WHAT YOU NEED TO DO
The response should be a faithful copy of every record, with nothing left out.

::::::

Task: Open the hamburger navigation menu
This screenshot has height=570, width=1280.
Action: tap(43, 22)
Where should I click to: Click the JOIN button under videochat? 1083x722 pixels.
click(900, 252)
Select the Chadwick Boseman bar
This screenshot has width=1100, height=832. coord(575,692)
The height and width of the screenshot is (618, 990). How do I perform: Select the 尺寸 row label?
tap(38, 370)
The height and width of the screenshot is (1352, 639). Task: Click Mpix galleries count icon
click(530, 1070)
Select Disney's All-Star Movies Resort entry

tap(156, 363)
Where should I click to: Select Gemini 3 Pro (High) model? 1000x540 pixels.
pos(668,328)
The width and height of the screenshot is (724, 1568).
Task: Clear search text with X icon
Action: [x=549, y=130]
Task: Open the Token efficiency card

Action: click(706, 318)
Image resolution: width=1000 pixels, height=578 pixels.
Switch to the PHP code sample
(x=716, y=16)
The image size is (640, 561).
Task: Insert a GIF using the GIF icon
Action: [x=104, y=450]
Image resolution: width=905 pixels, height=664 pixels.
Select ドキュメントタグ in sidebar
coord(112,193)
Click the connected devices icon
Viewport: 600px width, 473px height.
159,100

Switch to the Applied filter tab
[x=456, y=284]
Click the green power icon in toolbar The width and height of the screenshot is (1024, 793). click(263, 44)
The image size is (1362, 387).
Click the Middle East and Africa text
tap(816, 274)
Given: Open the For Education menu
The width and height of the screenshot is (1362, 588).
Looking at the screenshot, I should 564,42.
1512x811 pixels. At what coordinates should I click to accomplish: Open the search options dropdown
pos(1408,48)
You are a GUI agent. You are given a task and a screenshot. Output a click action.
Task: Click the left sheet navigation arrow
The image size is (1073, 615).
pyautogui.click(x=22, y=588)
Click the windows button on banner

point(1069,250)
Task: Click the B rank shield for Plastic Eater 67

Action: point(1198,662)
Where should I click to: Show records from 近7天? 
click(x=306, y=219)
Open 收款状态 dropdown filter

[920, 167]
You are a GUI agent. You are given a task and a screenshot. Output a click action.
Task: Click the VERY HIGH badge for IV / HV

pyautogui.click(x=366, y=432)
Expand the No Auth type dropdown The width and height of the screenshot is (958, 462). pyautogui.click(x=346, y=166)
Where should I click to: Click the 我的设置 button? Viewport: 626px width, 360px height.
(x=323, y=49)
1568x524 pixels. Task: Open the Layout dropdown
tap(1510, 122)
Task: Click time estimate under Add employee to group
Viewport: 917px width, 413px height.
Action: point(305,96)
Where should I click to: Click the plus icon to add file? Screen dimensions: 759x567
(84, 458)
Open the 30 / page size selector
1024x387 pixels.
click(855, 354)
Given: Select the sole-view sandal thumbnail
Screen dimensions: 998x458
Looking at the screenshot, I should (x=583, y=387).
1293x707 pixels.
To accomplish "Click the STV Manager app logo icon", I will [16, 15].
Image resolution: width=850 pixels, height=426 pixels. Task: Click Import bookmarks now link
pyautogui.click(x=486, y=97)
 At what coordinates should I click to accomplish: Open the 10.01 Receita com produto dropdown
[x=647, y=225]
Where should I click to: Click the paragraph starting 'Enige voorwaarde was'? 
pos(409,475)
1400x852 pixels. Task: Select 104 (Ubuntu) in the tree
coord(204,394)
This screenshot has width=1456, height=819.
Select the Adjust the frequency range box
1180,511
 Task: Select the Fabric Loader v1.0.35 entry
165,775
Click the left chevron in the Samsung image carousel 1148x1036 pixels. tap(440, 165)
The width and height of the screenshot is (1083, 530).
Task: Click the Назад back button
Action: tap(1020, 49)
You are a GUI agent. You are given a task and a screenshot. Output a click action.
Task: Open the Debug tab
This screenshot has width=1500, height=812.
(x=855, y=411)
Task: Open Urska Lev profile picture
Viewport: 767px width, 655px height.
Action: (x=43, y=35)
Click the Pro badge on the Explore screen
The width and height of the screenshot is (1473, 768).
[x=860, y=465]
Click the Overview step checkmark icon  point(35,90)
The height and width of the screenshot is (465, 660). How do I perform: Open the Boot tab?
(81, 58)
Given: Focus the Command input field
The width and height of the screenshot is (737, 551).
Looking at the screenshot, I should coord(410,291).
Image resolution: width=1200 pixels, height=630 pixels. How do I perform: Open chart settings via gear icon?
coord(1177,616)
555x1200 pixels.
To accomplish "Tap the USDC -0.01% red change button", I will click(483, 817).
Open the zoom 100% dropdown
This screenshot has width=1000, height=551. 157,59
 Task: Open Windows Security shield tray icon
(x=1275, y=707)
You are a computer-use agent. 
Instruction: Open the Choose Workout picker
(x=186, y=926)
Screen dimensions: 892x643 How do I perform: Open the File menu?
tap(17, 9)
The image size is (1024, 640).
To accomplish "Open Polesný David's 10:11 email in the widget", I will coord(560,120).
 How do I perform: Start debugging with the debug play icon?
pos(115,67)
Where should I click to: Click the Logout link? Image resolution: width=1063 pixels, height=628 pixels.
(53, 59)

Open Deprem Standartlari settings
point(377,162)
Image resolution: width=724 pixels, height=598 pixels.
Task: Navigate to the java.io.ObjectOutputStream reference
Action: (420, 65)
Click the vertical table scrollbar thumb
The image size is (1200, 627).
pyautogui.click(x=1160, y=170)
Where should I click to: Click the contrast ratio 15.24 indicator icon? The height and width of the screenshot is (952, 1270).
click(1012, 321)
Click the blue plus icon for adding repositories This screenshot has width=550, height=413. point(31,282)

::::::

RESPONSE BOX
Task: Open the hamburger navigation menu
This screenshot has height=570, width=1280.
Action: tap(43, 22)
Where should I click to: Click the JOIN button under videochat? 1083x722 pixels.
click(900, 252)
Select the Chadwick Boseman bar
This screenshot has width=1100, height=832. coord(575,692)
The height and width of the screenshot is (618, 990). How do I perform: Select the 尺寸 row label?
tap(38, 370)
The height and width of the screenshot is (1352, 639). Task: Click Mpix galleries count icon
click(530, 1070)
Select Disney's All-Star Movies Resort entry

tap(156, 363)
Where should I click to: Select Gemini 3 Pro (High) model? 1000x540 pixels.
pos(668,328)
The width and height of the screenshot is (724, 1568).
Task: Clear search text with X icon
Action: [x=549, y=130]
Task: Open the Token efficiency card

Action: click(706, 318)
Image resolution: width=1000 pixels, height=578 pixels.
Switch to the PHP code sample
(x=716, y=16)
The image size is (640, 561).
Task: Insert a GIF using the GIF icon
Action: [x=104, y=450]
Image resolution: width=905 pixels, height=664 pixels.
Select ドキュメントタグ in sidebar
coord(112,193)
Click the connected devices icon
Viewport: 600px width, 473px height.
159,100

Switch to the Applied filter tab
[x=456, y=284]
Click the green power icon in toolbar The width and height of the screenshot is (1024, 793). click(263, 44)
The image size is (1362, 387).
Click the Middle East and Africa text
tap(816, 274)
Given: Open the For Education menu
The width and height of the screenshot is (1362, 588).
Looking at the screenshot, I should 564,42.
1512x811 pixels. At what coordinates should I click to accomplish: Open the search options dropdown
pos(1408,48)
You are a GUI agent. You are given a task and a screenshot. Output a click action.
Task: Click the left sheet navigation arrow
The image size is (1073, 615).
pyautogui.click(x=22, y=588)
Click the windows button on banner

point(1069,250)
Task: Click the B rank shield for Plastic Eater 67

Action: point(1198,662)
Where should I click to: Show records from 近7天? 
click(x=306, y=219)
Open 收款状态 dropdown filter

[920, 167]
You are a GUI agent. You are given a task and a screenshot. Output a click action.
Task: Click the VERY HIGH badge for IV / HV

pyautogui.click(x=366, y=432)
Expand the No Auth type dropdown The width and height of the screenshot is (958, 462). pyautogui.click(x=346, y=166)
Where should I click to: Click the 我的设置 button? Viewport: 626px width, 360px height.
(x=323, y=49)
1568x524 pixels. Task: Open the Layout dropdown
tap(1510, 122)
Task: Click time estimate under Add employee to group
Viewport: 917px width, 413px height.
Action: point(305,96)
Where should I click to: Click the plus icon to add file? Screen dimensions: 759x567
(84, 458)
Open the 30 / page size selector
1024x387 pixels.
click(855, 354)
Given: Select the sole-view sandal thumbnail
Screen dimensions: 998x458
Looking at the screenshot, I should (x=583, y=387).
1293x707 pixels.
To accomplish "Click the STV Manager app logo icon", I will [16, 15].
Image resolution: width=850 pixels, height=426 pixels. Task: Click Import bookmarks now link
pyautogui.click(x=486, y=97)
 At what coordinates should I click to accomplish: Open the 10.01 Receita com produto dropdown
[x=647, y=225]
Where should I click to: Click the paragraph starting 'Enige voorwaarde was'? 
pos(409,475)
1400x852 pixels. Task: Select 104 (Ubuntu) in the tree
coord(204,394)
This screenshot has width=1456, height=819.
Select the Adjust the frequency range box
1180,511
 Task: Select the Fabric Loader v1.0.35 entry
165,775
Click the left chevron in the Samsung image carousel 1148x1036 pixels. tap(440, 165)
The width and height of the screenshot is (1083, 530).
Task: Click the Назад back button
Action: tap(1020, 49)
You are a GUI agent. You are given a task and a screenshot. Output a click action.
Task: Open the Debug tab
This screenshot has width=1500, height=812.
(x=855, y=411)
Task: Open Urska Lev profile picture
Viewport: 767px width, 655px height.
Action: (x=43, y=35)
Click the Pro badge on the Explore screen
The width and height of the screenshot is (1473, 768).
[x=860, y=465]
Click the Overview step checkmark icon  point(35,90)
The height and width of the screenshot is (465, 660). How do I perform: Open the Boot tab?
(81, 58)
Given: Focus the Command input field
The width and height of the screenshot is (737, 551).
Looking at the screenshot, I should coord(410,291).
Image resolution: width=1200 pixels, height=630 pixels. How do I perform: Open chart settings via gear icon?
coord(1177,616)
555x1200 pixels.
To accomplish "Tap the USDC -0.01% red change button", I will click(483, 817).
Open the zoom 100% dropdown
This screenshot has width=1000, height=551. 157,59
 Task: Open Windows Security shield tray icon
(x=1275, y=707)
You are a computer-use agent. 
Instruction: Open the Choose Workout picker
(x=186, y=926)
Screen dimensions: 892x643 How do I perform: Open the File menu?
tap(17, 9)
The image size is (1024, 640).
To accomplish "Open Polesný David's 10:11 email in the widget", I will coord(560,120).
 How do I perform: Start debugging with the debug play icon?
pos(115,67)
Where should I click to: Click the Logout link? Image resolution: width=1063 pixels, height=628 pixels.
(53, 59)

Open Deprem Standartlari settings
point(377,162)
Image resolution: width=724 pixels, height=598 pixels.
Task: Navigate to the java.io.ObjectOutputStream reference
Action: (420, 65)
Click the vertical table scrollbar thumb
The image size is (1200, 627).
pyautogui.click(x=1160, y=170)
Where should I click to: Click the contrast ratio 15.24 indicator icon? The height and width of the screenshot is (952, 1270).
click(1012, 321)
Click the blue plus icon for adding repositories This screenshot has width=550, height=413. point(31,282)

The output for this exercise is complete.